L'acqua pesa quasi quanto la bestia, dato che nella maggior parte delle tradizioni sta per le emozioni di chi sogna. Un coccodrillo in acqua torbida suggerisce qualcosa nei tuoi sentimenti di cui non vedi il fondo, spesso una rabbia mai ammessa. Sulla terraferma la lettura si sposta verso una minaccia che almeno puoi guardare in faccia. Osservarne uno senza essere notati si associa alla consapevolezza, ed essere inseguiti da uno, cosa che chi sogna descrive come insopportabilmente lenta, si lega a un problema intorno a cui giri da parecchio. Anche il momento in cui la bestia si muove viene registrato: quasi tutti ricordano la calma di prima e poi lo scatto, mai la parte in mezzo.
Le tradizioni africane e australiane, che i coccodrilli li hanno davvero, trattano l'animale con più sfumature dei libri dei sogni europei, che se lo sono prestato quasi solo come mostro. In diverse fonti è una figura di pazienza antichissima e di confine fra gli elementi, non di pura minaccia. Le lacrime di coccodrillo, cioè il dolore recitato invece che sentito, sono un'aggiunta europea uscita dai bestiari medievali, e in effetti riaffiorano nei sogni che parlano di insincerità.

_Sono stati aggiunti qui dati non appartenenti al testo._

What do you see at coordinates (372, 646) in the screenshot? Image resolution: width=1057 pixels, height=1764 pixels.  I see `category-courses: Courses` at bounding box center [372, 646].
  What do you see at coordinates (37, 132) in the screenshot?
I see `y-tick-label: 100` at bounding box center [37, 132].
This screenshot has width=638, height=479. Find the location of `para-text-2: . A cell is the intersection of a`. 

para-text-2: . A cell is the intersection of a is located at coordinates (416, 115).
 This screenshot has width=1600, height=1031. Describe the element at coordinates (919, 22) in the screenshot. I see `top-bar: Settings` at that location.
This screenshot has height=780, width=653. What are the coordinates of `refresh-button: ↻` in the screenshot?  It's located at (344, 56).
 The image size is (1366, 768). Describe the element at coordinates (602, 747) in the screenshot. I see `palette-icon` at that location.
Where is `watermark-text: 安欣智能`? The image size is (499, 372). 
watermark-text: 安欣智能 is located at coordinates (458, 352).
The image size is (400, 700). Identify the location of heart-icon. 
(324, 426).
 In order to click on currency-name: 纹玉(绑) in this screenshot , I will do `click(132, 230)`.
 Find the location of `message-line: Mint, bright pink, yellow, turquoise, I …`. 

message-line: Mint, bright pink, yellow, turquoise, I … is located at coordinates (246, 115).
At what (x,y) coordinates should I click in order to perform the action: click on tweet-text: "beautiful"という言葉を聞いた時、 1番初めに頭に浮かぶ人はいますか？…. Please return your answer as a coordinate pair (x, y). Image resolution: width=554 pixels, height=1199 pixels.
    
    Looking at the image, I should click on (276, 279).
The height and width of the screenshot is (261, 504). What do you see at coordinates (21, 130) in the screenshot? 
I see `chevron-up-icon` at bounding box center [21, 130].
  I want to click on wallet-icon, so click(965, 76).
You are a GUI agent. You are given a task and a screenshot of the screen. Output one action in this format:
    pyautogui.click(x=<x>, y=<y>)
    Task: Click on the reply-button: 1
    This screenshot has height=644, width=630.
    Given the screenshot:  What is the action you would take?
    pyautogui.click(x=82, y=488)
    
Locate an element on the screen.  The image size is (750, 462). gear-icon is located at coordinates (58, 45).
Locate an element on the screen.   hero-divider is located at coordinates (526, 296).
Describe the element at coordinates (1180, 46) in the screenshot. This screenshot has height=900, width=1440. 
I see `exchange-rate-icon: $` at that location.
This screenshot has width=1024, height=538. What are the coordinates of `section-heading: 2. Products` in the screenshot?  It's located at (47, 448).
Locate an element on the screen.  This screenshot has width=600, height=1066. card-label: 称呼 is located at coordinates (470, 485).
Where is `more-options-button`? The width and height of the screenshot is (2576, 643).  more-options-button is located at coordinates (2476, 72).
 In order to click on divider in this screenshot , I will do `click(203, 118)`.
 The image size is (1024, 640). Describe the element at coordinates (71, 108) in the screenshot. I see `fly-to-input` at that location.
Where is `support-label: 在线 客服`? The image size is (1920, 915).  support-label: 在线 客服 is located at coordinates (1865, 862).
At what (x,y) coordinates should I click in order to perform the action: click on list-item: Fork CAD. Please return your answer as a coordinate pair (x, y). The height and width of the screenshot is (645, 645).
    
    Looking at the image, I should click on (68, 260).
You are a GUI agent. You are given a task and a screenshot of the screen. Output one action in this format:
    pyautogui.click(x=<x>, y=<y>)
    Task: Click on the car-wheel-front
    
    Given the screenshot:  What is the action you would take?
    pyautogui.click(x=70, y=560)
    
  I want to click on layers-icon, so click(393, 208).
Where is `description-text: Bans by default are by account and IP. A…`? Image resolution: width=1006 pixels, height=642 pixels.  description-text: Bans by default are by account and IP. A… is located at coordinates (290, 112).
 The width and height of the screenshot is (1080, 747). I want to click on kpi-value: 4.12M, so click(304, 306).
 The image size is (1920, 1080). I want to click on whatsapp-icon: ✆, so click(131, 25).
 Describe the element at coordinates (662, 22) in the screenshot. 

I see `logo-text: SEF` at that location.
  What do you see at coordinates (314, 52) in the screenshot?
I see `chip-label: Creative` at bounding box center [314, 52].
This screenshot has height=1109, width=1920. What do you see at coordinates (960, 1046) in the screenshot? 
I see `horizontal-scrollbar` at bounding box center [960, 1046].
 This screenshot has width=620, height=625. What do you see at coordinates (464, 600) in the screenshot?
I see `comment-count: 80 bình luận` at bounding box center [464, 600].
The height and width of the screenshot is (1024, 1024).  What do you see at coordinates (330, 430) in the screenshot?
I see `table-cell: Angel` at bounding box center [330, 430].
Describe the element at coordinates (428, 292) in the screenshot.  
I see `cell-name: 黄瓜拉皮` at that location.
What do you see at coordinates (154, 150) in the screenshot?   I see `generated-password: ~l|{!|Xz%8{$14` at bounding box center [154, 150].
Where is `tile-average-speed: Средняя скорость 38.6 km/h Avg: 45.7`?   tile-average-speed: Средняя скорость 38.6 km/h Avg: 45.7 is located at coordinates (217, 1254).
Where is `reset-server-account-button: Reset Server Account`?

Un'immagine così carica conviene poi confrontarla con la tua settimana. Documentari, una vacanza dove quegli animali vivono, un parco faunistico con un bambino o un film visto la sera prima sono cause comuni e per niente misteriose. Chi lavora con i rettili produrrà questo sogno senza traccia del terrore che la lettura standard dà per scontato, e la sua interpretazione deve cominciare da tutt'altra parte.